Fig. 4. — HIV-1 RT can use HPMPCpp or HPMPApp to support DNA synthesis. (A and B) Primer extension reactions examining the ability of HIV-1 RT to replace dCTP with HPMPCpp. FAM-labeled primer P1 was annealed to template T9_RNA or T9 (A) or to template T2_RNA or T2 (B) and incubated at 37°C with 50 nM HIV-1 RT in the presence of 10 μM (each) dATP, dGTP, and dTTP. Reactions were further supplemented with 10 μM ddCTP (lanes 2 and 9), 10 μM dCTP (lanes 3 and 10), or 10 μM HPMPCpp (lanes 4 to 7 and 11 to 14). ddCTP- and dCTP-containing reaction mixtures were incubated for 20 min; HPMPCpp-containing reaction mixtures were incubated over 20 min with sampling at 1, 5, 10, and 20 min. (C and D) Primer extension reactions examining the ability of HIV-1 RT to replace dATP with HPMPApp. Reaction mixtures were prepared by annealing FAM-labeled primer P1 to template T11_RNA or T11 (C) or to template T12_RNA or T12 (D) and incubated at 37°C with 50 nM HIV-1 RT in the presence of 10 μM (each) dCTP, dGTP, and dTTP. ddATP at 10 μM (lanes 2 and 9), dATP at 10 μM (lanes 3 and 10), or HPMPApp at 10 μM (lanes 4 to 7 and 11 to 14) was also added as indicated. ddATP- and dATP-containing reaction mixtures were incubated for 20 min; HPMPApp-containing reaction mixtures were incubated over 20 min, with sampling at 1, 5, 10, and 20 min. Lanes marked “Primer” show labeled primer P1. The locations of pause sites are indicated by arrows.

Products of reaction mixtures containing the P1-T11_RNA primer-template pair showed that HPMPApp could substitute for dATP in promoting full-length DNA synthesis (Fig. 4C). Pausing at positions primer + 1 and primer + 4 was also observed in these reactions, indicating that some inhibition of DNA synthesis was taking place. The amount of primer + 1 product was relatively constant throughout the 20-min time course, but the amount of primer + 4 product increased with time (Fig. 4C, lanes 4 to 7). In the reaction using primer-template pair P1-T11, the pause sites at positions primer + 1 and primer + 4 were also observed (Fig. 4C, lanes 11 to 14). In contrast to the results obtained with template T11_RNA, however, the amounts of both of these products decreased with time, suggesting that they had extended into full-length molecules. A third pause site, at the primer + 15 location, was also observed in products of that reaction mixture. In contrast to the results seen with the other two pause site products, the amount of that product increased with time. The primer + 1 and primer + 4 pause sites observed with the T11_RNA- and T11-containing reaction mixtures were also seen with the reaction mixtures incubated with HPMPApp in the presence of all four dNTPs (Fig. 3A and B). The primer + 15 pause site was not previously observed with the T11-containing reaction mixture. This result was most likely due to the fact that this template causes HIV-1 RT to pause at several sites in the absence of drug (Fig. 3C, lane 9), and yet the enzyme can fully extend these DNA molecules with longer incubation times (Fig. 4C, lane 10). With the longer incubation time (20 min), this drug-dependent primer + 15 pause becomes apparent.
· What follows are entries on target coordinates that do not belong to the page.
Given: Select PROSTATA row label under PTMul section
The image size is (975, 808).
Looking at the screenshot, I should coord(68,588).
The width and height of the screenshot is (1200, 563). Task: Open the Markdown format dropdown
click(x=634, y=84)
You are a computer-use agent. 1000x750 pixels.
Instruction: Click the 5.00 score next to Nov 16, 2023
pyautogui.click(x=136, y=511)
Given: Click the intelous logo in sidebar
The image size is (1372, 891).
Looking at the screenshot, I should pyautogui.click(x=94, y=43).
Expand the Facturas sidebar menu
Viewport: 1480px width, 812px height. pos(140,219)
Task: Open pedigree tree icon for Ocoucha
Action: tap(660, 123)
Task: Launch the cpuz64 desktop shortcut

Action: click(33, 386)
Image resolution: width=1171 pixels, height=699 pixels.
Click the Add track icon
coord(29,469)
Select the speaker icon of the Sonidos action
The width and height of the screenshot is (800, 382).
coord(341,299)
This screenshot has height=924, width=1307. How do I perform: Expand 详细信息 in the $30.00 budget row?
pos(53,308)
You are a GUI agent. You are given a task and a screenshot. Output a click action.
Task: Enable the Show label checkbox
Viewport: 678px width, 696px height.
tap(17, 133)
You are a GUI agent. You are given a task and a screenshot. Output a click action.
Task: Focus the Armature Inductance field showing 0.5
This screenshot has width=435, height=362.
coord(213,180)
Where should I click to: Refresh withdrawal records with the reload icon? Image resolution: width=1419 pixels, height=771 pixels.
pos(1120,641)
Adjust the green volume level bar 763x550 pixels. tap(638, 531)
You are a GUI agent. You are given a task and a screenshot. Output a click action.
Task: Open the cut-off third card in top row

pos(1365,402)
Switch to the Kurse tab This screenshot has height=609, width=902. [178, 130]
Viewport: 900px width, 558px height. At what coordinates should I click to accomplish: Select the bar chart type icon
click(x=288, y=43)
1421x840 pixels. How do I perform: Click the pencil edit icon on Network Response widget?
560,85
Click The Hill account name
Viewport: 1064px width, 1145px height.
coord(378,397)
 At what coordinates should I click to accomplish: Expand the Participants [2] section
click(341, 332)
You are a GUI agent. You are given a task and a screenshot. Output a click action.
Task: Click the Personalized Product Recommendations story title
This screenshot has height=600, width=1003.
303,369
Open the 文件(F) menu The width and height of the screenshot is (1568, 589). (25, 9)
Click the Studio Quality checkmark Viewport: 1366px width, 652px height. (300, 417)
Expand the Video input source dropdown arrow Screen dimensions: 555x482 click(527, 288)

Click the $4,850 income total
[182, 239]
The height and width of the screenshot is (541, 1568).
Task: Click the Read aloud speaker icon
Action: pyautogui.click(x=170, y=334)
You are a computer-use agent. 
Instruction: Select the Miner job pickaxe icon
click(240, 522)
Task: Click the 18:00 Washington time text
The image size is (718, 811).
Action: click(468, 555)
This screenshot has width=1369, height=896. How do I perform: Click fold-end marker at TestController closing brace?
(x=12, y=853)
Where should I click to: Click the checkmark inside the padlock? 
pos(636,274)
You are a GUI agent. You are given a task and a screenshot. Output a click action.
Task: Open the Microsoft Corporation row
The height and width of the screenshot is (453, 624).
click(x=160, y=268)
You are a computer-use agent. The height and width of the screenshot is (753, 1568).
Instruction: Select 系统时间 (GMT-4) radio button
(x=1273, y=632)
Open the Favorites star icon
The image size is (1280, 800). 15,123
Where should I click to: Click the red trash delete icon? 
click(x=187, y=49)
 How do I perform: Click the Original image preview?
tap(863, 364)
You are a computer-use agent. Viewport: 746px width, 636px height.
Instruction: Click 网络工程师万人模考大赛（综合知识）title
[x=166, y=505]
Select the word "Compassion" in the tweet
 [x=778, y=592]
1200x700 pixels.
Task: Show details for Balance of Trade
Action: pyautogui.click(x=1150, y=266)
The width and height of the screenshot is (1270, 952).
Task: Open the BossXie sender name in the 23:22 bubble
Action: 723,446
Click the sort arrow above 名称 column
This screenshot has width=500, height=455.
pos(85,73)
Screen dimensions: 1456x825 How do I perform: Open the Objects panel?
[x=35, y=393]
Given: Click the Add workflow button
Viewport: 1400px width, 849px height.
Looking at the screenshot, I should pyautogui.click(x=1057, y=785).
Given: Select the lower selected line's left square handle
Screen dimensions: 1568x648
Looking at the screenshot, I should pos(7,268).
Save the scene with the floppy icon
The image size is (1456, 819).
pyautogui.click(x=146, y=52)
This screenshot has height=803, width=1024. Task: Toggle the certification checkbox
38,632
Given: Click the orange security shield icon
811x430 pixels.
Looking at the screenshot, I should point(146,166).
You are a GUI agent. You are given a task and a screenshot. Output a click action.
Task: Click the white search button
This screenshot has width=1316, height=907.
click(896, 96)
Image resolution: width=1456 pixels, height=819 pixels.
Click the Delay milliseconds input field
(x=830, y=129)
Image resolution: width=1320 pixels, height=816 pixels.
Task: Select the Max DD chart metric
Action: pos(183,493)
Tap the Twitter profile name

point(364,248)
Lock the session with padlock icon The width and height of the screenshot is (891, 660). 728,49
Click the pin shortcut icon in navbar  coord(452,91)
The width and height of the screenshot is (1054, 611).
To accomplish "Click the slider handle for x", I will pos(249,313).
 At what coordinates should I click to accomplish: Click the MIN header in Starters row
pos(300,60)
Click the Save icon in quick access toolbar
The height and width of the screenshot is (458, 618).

The use of template T12_RNA in reactions designed to examine whether HPMPApp can replace dATP showed that, although the incorporation of two consecutive molecules of HPMPA into a DNA primer slows DNA synthesis, further chain elongation is not terminated (Fig. 4D). Pausing at positions primer + 1, primer + 2, and primer + 5 was observed in these reaction products; with increased incubation times, however, these molecules appeared to be extended into full-length molecules (Fig. 4D, lanes 4 to 7). Interestingly, and in contrast to the results obtained with HPMPCpp, the incorporation of two consecutive molecules of HPMPA into DNA opposite a DNA template did not cause a significant inhibition to continued synthesis around the site of drug incorporation (Fig. 4D, lanes 11 to 14). Products of pause sites at positions primer + 1, primer + 2, and primer + 5 were observed at earlier time points in the reaction, but they were nearly negligible at the longest time point of 20 min. In contrast, the amount of a pause site product corresponding to primer + 15 increased with time.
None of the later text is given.